Wednesday, February 12, 2014
Yeakle Blog #2
As Robert Penn Warren slowly unwraps the story of All The King's Men, the memories and anecdotes of Jack Burden wander through a maze of time that reveals bits and pieces of information, leaving the reader to fit them together. The meandering structure ties into the chronology of Jack's memory, which like all memories, have been stretched and bent and trimmed by his conscience. Warren's loose timeline gives the writing a story-telling, unedited feel, like listening to someone try to explain a long story without any previous planning. As he recounts one event of his childhood, the mention of a person will send him onto a multiple page tangent explaining that character, which will inevitably lead to another memory straying from the present plot.

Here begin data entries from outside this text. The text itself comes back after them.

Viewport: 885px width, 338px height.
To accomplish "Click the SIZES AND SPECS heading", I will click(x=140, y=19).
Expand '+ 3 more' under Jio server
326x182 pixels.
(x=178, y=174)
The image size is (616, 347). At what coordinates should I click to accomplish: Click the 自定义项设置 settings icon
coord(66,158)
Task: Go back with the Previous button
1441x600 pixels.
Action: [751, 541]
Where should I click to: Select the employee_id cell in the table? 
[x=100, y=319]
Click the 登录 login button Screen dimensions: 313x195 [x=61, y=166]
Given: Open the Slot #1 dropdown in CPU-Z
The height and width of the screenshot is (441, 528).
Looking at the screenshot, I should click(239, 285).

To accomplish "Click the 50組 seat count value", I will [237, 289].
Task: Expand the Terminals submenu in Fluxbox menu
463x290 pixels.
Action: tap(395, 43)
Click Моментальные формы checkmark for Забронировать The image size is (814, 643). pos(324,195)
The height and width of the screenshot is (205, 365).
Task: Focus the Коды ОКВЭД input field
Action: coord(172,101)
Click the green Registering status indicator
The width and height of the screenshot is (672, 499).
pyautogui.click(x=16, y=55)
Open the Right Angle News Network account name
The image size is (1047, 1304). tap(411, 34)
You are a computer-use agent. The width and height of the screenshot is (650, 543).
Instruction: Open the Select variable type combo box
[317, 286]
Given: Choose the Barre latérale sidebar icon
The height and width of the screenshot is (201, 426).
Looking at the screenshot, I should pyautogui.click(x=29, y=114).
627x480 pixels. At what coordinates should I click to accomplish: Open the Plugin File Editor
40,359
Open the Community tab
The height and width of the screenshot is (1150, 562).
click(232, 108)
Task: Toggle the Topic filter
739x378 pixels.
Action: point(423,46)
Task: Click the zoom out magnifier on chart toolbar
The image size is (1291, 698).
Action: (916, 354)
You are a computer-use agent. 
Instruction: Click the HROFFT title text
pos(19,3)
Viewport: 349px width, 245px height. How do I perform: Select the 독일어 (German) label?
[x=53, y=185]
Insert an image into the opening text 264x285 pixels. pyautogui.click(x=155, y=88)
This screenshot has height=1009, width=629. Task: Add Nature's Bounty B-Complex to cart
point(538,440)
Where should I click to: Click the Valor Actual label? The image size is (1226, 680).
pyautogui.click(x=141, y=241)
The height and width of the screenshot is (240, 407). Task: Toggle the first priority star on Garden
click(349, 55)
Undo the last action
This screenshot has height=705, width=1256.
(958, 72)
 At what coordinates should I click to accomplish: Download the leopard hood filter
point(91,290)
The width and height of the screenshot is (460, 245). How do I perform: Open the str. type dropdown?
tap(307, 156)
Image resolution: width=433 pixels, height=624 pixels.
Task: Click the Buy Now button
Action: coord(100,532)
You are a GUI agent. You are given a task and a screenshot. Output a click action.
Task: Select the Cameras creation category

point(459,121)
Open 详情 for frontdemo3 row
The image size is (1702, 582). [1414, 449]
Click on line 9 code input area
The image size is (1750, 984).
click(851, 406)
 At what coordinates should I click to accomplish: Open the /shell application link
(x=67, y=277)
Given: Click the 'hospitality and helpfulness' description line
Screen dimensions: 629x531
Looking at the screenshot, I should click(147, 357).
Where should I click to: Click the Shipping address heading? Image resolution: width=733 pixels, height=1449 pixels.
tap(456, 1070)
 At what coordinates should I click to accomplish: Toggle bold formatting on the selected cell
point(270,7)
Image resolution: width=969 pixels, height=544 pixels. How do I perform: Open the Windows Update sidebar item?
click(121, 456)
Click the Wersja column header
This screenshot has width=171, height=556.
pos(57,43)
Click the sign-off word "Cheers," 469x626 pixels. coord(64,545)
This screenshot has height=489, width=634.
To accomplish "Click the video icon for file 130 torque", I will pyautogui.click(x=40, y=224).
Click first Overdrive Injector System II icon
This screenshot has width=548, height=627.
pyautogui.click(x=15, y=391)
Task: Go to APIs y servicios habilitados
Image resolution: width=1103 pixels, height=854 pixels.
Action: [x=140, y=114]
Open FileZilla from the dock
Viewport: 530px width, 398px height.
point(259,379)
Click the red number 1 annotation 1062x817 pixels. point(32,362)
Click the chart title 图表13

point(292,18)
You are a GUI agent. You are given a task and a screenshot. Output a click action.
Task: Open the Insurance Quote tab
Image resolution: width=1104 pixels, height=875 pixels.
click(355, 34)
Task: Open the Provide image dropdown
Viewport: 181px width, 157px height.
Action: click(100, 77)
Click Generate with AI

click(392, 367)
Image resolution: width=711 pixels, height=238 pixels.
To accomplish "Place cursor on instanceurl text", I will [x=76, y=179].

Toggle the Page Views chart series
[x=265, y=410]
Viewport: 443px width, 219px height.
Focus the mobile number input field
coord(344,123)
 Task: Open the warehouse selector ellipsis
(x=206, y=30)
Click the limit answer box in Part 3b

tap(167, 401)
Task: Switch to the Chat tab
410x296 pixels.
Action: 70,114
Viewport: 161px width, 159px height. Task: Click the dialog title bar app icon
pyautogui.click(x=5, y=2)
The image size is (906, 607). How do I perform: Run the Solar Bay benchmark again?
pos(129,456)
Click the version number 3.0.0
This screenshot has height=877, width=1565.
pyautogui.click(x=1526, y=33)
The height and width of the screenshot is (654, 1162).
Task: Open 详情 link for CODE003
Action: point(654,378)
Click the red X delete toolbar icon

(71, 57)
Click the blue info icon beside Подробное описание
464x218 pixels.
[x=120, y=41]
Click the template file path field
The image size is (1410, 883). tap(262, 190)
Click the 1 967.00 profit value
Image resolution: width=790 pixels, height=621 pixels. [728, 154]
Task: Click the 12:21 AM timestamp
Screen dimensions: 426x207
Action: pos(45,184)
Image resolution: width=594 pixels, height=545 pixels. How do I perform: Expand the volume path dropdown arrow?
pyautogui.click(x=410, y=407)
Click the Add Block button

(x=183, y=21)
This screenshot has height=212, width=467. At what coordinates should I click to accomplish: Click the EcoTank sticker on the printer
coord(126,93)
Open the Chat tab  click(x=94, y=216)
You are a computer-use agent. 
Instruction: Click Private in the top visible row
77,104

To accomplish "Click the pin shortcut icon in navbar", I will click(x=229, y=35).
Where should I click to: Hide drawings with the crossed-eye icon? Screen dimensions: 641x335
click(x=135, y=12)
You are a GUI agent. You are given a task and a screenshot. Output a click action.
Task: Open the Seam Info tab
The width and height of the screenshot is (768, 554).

Jack's narration style reflects his own thoughts about time, and the way one's sense of time is warped by the process of remembering. "Time is nothing to a hog, or to history either." (p. 134) As a journalist and student of history, Jack has a good grasp on how the events of the world do not always fall in an orderly, understandable manner, and our memories of events often feel more elastic than the ticking of a clock. He describes his hometown as "Mason city [...] the place where Time gets tangled in its own feet and lies down like an old hound and gives up the struggle." (p. 75) Not only does the metaphor reflect Jack's childhood memories, but it represents how the culture of Mason City is struck in pre-Civil War times, and whenever something progressive comes up it becomes too tangled in politics and 'gives up the struggle.' When he visits his mother, he describes the way she seemed to separate Jack's time from the rest of the world's time: "She had the trick of making a little island right in the middle of time, and of your knowing, which is what time does to you." (p. 157) The symbol of an island conveys the feeling of time standing still, which is both peaceful and slightly tense for Jack. Although subtle and overpowered by the thickness of Warren's southern language the fluidity of time is infused throughout the stories, characters, tone, and structure of All The King's Men.